The process for validating the CSS is outlined here.
By March 2012
During April 2012
April 2012 onwards
CCGs to have shadow service level agreements (SLAs) in agreed and in place with their chosen CSS
Full business plans submitted to BDU
Business plans assessed
October 2012 onwards
Staff transferred to final CSS from PCTs
Final SLAs in place between CSS and CCGs
Risks and opportunities during the transition period
PCT clusters are currently in the process of establishing CSS and the eventual number will probably be between 20 to 25 across the country. There will be a great emphasis on achieving savings as part of QIPP,which will mean that fewer resources will be available to implement such a change.
There is no clear plan as to what the outcome would be for CSS staff, or the CCGs they work with, if the emerging CSS fails the validation process. It is in this situation that strong and experienced leadership is vital to ensure successful development of the CSS. The process of recruiting CSS leaders has begun and they come from varying backgrounds including mixed NHS and commercial experience and management consultancy firms.
Another key area vital to the success of CSS development is the level of engagement between the commissioning support organisation and the CCGs. Good relationships will mean a better understanding of the requirements of CCGs and a more focused service by the CSS. Poor relationships will mean ineffective use of scarce resources and possibly poor outcomes.

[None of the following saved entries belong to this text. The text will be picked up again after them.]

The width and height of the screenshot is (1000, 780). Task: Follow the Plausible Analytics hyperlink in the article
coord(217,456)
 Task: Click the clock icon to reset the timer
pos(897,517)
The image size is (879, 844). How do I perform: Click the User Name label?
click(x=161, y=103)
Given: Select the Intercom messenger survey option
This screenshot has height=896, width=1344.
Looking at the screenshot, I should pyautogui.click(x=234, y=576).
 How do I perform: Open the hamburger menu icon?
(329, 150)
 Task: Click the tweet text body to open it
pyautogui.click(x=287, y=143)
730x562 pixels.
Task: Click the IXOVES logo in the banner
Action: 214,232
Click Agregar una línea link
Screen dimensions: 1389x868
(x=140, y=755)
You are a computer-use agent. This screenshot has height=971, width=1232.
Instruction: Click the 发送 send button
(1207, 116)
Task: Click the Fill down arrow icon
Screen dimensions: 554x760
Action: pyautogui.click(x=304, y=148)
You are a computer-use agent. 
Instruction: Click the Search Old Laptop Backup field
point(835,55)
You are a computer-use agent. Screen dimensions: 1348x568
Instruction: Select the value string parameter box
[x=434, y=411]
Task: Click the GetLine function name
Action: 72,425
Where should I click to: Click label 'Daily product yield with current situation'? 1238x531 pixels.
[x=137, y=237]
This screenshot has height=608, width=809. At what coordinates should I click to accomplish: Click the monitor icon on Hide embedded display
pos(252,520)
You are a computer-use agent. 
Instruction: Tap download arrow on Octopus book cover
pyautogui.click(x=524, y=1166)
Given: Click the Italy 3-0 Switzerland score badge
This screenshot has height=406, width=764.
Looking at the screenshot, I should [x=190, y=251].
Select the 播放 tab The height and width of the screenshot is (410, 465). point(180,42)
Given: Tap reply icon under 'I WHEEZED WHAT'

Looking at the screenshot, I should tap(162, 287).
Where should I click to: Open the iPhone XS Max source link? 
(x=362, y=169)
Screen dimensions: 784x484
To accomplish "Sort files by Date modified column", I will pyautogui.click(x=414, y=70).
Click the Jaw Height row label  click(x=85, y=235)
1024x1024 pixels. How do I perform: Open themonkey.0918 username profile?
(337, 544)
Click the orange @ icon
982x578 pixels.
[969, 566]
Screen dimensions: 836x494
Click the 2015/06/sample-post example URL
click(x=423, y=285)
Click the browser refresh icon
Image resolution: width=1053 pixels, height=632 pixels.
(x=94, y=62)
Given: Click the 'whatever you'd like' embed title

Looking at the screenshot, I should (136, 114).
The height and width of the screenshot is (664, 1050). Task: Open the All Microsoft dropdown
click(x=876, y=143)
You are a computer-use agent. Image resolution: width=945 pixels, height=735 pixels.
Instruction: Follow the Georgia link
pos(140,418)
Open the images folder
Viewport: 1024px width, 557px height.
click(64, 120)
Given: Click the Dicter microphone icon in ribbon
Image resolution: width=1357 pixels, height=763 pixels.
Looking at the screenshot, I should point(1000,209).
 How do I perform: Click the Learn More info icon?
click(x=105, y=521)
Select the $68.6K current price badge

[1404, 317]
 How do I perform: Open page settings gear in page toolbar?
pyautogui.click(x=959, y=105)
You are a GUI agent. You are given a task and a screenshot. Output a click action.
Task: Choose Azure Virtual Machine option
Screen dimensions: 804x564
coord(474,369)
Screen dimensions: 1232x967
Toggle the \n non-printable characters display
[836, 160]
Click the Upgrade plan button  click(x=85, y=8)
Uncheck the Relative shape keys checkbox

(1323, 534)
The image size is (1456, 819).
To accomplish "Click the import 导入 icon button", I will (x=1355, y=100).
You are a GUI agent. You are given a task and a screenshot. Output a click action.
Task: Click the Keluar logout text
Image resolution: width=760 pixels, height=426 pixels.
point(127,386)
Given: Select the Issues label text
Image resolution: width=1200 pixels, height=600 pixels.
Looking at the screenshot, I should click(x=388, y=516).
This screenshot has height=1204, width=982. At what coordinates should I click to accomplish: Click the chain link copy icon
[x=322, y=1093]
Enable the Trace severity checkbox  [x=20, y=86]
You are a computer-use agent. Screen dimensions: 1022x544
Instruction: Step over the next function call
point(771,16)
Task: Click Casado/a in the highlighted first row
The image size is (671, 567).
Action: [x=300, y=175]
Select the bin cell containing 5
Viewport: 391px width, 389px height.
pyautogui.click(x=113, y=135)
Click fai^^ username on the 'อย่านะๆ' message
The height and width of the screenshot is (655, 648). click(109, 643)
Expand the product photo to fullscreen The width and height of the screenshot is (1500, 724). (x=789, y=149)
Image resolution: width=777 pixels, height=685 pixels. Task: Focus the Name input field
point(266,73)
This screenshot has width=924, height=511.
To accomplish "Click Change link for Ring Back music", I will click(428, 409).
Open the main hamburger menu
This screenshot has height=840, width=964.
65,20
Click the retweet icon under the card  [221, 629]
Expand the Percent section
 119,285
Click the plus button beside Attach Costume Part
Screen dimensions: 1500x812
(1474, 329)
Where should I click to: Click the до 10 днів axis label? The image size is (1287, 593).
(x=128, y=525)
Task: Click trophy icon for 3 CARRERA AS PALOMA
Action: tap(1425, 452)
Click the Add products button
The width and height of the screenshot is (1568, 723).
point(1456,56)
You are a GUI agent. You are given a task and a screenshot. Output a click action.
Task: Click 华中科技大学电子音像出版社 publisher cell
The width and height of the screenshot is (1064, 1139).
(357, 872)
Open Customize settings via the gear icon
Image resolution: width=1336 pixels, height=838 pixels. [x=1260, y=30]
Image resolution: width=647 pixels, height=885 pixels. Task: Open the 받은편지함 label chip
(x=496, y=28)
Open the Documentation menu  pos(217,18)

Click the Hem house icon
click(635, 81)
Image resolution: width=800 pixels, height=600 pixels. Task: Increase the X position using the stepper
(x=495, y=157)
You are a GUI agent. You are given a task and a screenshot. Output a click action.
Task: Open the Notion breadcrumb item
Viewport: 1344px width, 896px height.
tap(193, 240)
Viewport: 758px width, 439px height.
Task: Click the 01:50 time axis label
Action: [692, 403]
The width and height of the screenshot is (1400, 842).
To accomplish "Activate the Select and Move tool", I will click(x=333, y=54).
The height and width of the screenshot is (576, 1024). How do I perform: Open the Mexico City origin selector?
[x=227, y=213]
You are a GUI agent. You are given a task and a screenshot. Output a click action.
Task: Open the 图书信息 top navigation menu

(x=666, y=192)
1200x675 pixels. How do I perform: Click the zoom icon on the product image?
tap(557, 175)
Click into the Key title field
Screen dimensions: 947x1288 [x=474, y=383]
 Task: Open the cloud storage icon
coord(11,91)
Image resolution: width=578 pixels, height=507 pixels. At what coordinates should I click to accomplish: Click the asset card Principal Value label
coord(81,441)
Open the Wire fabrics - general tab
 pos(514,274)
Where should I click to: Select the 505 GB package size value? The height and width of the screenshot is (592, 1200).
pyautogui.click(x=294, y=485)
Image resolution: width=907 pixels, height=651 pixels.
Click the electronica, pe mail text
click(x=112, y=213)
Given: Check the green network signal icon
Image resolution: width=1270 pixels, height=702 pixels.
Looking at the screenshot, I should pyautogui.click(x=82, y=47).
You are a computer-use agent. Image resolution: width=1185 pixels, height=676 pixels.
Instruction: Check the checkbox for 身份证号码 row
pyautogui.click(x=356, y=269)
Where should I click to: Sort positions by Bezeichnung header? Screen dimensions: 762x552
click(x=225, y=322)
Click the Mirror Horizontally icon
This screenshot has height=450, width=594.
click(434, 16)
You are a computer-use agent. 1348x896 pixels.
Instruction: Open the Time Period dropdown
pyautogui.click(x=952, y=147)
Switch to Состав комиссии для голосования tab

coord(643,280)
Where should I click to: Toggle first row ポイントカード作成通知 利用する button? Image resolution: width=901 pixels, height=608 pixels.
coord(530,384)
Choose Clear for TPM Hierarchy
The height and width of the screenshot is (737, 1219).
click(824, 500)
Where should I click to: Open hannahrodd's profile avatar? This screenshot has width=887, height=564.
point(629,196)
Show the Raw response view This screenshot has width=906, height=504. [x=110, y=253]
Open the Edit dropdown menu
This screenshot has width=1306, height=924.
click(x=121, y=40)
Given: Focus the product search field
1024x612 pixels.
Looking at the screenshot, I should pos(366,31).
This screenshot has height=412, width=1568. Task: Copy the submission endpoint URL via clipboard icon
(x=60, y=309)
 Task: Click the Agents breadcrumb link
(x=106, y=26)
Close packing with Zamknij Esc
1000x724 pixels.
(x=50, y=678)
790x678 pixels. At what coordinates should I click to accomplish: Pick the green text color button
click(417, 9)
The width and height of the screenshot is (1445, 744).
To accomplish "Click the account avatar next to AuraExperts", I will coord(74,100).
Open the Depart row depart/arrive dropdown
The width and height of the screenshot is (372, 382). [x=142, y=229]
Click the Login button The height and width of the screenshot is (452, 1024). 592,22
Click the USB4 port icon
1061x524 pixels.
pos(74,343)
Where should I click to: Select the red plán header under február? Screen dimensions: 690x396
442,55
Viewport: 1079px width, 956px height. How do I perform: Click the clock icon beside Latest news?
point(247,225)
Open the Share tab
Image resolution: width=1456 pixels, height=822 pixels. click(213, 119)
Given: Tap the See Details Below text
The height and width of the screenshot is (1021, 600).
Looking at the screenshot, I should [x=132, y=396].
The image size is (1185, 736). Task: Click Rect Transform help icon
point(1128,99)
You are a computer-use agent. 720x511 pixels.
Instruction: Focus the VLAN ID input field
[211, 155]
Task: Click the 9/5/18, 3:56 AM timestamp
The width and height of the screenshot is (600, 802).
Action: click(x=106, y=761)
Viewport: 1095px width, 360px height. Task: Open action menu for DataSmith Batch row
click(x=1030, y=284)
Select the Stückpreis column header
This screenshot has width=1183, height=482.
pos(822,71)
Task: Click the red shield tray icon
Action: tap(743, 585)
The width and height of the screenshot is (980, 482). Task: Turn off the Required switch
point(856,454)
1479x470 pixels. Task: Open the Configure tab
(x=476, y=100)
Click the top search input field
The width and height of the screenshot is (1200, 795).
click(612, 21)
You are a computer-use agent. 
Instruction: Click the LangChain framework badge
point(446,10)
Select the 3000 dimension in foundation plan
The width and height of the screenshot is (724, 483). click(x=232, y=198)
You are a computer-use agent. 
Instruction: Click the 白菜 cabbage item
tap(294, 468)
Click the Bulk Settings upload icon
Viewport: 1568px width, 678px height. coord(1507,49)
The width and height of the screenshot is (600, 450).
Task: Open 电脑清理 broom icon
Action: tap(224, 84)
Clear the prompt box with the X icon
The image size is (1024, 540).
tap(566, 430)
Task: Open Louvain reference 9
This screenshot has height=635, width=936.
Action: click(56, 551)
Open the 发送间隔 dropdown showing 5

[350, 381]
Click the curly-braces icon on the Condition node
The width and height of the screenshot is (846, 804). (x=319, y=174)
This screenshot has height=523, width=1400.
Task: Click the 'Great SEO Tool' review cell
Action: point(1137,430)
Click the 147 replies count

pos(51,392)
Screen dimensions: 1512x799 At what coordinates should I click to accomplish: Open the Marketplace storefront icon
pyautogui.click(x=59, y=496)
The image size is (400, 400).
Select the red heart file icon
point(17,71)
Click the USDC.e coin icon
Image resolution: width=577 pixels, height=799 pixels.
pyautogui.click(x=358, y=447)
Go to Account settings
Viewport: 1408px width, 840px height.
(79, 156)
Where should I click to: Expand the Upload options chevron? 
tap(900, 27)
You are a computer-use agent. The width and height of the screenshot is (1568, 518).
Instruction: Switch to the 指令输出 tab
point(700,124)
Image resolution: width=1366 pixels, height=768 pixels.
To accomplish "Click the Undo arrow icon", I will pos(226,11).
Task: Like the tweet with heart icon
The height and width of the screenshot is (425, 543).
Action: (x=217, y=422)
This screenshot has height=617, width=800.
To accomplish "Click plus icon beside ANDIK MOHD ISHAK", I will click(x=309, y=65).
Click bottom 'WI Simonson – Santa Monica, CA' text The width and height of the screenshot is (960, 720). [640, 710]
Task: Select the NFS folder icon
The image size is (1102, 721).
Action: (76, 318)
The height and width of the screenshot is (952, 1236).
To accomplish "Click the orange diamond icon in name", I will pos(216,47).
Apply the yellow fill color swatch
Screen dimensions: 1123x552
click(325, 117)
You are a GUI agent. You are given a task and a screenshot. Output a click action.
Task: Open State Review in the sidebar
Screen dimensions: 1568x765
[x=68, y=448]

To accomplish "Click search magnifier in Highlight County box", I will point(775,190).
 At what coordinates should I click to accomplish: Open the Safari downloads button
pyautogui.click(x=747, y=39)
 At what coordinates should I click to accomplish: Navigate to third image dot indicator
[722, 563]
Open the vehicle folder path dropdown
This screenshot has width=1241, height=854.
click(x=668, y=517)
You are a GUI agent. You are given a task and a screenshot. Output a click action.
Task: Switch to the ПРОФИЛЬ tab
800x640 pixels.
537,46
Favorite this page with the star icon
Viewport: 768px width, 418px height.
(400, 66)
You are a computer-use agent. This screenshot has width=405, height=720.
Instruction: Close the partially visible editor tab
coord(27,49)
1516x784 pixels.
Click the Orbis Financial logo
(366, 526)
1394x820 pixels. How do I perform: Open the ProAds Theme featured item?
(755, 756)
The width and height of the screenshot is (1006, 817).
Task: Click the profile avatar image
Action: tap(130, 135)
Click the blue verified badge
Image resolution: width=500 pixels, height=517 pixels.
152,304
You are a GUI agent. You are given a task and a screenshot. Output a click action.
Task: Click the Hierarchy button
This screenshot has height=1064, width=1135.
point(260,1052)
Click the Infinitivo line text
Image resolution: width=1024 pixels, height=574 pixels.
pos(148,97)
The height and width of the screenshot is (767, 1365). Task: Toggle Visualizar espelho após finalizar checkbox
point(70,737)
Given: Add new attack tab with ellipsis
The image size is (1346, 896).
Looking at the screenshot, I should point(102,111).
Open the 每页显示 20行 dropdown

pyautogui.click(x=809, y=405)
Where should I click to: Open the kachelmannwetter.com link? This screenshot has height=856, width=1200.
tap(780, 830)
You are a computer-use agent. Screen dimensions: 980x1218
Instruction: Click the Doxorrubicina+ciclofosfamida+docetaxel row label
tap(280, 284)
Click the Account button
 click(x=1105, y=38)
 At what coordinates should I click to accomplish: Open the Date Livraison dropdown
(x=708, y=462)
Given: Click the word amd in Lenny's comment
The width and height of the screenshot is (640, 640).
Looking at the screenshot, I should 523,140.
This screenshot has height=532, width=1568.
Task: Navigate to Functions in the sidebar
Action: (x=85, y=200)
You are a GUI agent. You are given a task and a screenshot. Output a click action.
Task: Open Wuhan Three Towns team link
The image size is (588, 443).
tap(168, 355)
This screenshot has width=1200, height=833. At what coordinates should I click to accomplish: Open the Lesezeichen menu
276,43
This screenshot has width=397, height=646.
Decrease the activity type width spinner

Meanwhile national charities are positioning themselves to offer commissioning support in the areas of data and information intelligence and pathway redesign. For example, Diabetes UK has published a guide setting out the core components of good diabetes care and Macmillan is able to collate information about cancer prevalence, outcomes and data on local services to provide a picture of cancer care in a locality. A major strength of this approach is that patient representation and input is already in-built.
Whatever models of commissioning support that do develop, the picture needs to become clear rapidly: there is less than 12 months to establish the CSS and to support the CCGs in the 2013/14 commissioning round.
The NHS Commissioning Board papers on Commissioning Support can be found on the Commissioning Board website.